┏━━
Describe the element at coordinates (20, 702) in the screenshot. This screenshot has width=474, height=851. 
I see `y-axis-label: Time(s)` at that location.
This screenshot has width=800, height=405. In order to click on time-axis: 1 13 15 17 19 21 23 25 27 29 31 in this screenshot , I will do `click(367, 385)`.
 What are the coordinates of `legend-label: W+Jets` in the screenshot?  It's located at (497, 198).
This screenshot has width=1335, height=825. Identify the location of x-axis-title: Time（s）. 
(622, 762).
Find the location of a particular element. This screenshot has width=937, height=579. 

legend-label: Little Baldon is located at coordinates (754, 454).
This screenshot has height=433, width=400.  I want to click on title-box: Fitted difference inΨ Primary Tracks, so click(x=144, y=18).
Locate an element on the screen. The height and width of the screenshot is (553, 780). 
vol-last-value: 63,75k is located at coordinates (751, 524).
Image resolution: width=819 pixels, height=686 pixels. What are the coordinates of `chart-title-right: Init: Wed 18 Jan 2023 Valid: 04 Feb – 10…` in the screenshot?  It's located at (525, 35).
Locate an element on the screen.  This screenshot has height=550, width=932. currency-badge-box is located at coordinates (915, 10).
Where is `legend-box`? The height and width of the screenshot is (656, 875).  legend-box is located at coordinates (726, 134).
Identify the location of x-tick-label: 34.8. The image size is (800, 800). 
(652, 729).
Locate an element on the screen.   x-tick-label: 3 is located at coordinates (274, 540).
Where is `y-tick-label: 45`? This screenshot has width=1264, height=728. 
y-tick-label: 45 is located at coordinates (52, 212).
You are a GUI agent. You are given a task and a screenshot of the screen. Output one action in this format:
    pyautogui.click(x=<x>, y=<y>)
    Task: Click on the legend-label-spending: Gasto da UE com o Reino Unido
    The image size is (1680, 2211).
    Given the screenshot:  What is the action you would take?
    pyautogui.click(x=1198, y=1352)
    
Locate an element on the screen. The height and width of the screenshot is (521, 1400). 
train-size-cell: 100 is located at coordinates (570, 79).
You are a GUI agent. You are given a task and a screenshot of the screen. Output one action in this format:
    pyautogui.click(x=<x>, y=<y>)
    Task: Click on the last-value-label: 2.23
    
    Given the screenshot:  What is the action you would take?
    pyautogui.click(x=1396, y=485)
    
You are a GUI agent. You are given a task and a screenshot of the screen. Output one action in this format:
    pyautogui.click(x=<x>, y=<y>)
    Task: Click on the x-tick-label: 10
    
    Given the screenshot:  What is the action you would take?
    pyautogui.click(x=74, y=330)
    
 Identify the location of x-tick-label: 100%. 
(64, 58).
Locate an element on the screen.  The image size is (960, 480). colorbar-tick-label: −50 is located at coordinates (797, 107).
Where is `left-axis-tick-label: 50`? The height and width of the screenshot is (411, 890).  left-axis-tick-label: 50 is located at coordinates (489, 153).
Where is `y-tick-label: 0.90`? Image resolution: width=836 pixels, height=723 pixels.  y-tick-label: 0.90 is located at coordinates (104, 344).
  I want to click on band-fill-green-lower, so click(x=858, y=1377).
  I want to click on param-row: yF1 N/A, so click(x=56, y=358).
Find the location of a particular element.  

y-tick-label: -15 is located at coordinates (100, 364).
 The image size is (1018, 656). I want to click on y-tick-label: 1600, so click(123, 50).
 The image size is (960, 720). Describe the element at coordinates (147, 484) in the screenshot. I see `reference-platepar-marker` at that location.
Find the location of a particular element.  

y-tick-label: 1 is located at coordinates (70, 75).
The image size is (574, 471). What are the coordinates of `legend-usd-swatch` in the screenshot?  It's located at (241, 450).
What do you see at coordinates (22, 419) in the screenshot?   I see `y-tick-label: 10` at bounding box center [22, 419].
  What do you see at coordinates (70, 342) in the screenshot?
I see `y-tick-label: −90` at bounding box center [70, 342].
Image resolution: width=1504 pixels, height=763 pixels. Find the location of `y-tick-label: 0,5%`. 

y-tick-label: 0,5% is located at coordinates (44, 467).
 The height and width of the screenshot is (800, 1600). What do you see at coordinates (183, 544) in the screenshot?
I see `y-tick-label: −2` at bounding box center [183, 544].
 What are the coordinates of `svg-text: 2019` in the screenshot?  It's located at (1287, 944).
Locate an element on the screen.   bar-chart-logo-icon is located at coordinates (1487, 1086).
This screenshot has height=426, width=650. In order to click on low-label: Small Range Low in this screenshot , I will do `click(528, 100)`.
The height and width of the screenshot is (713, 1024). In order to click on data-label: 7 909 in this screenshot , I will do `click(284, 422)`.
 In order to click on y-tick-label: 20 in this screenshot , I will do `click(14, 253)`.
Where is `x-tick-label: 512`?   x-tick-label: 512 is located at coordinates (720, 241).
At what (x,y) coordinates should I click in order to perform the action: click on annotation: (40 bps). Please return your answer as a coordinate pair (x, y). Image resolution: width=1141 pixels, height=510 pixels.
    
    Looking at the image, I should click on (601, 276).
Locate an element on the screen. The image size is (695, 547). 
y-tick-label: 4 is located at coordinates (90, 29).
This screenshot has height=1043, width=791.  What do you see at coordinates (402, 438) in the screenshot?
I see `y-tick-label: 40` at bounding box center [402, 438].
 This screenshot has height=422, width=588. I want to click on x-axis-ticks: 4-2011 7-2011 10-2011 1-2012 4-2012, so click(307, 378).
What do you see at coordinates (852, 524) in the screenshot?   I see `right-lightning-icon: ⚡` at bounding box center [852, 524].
┗━━
- [Written task]: Reproduce the material above word for word, from the line containing "What do you see at coordinates (22, 419)" through the line containing "coordinates (720, 241).", both included.

- [Solved problem]:
What do you see at coordinates (22, 419) in the screenshot?   I see `y-tick-label: 10` at bounding box center [22, 419].
  What do you see at coordinates (70, 342) in the screenshot?
I see `y-tick-label: −90` at bounding box center [70, 342].
Image resolution: width=1504 pixels, height=763 pixels. Find the location of `y-tick-label: 0,5%`. 

y-tick-label: 0,5% is located at coordinates (44, 467).
 The height and width of the screenshot is (800, 1600). What do you see at coordinates (183, 544) in the screenshot?
I see `y-tick-label: −2` at bounding box center [183, 544].
 What are the coordinates of `svg-text: 2019` in the screenshot?  It's located at (1287, 944).
Locate an element on the screen.   bar-chart-logo-icon is located at coordinates (1487, 1086).
This screenshot has height=426, width=650. In order to click on low-label: Small Range Low in this screenshot , I will do `click(528, 100)`.
The height and width of the screenshot is (713, 1024). In order to click on data-label: 7 909 in this screenshot , I will do `click(284, 422)`.
 In order to click on y-tick-label: 20 in this screenshot , I will do `click(14, 253)`.
Where is `x-tick-label: 512`?   x-tick-label: 512 is located at coordinates (720, 241).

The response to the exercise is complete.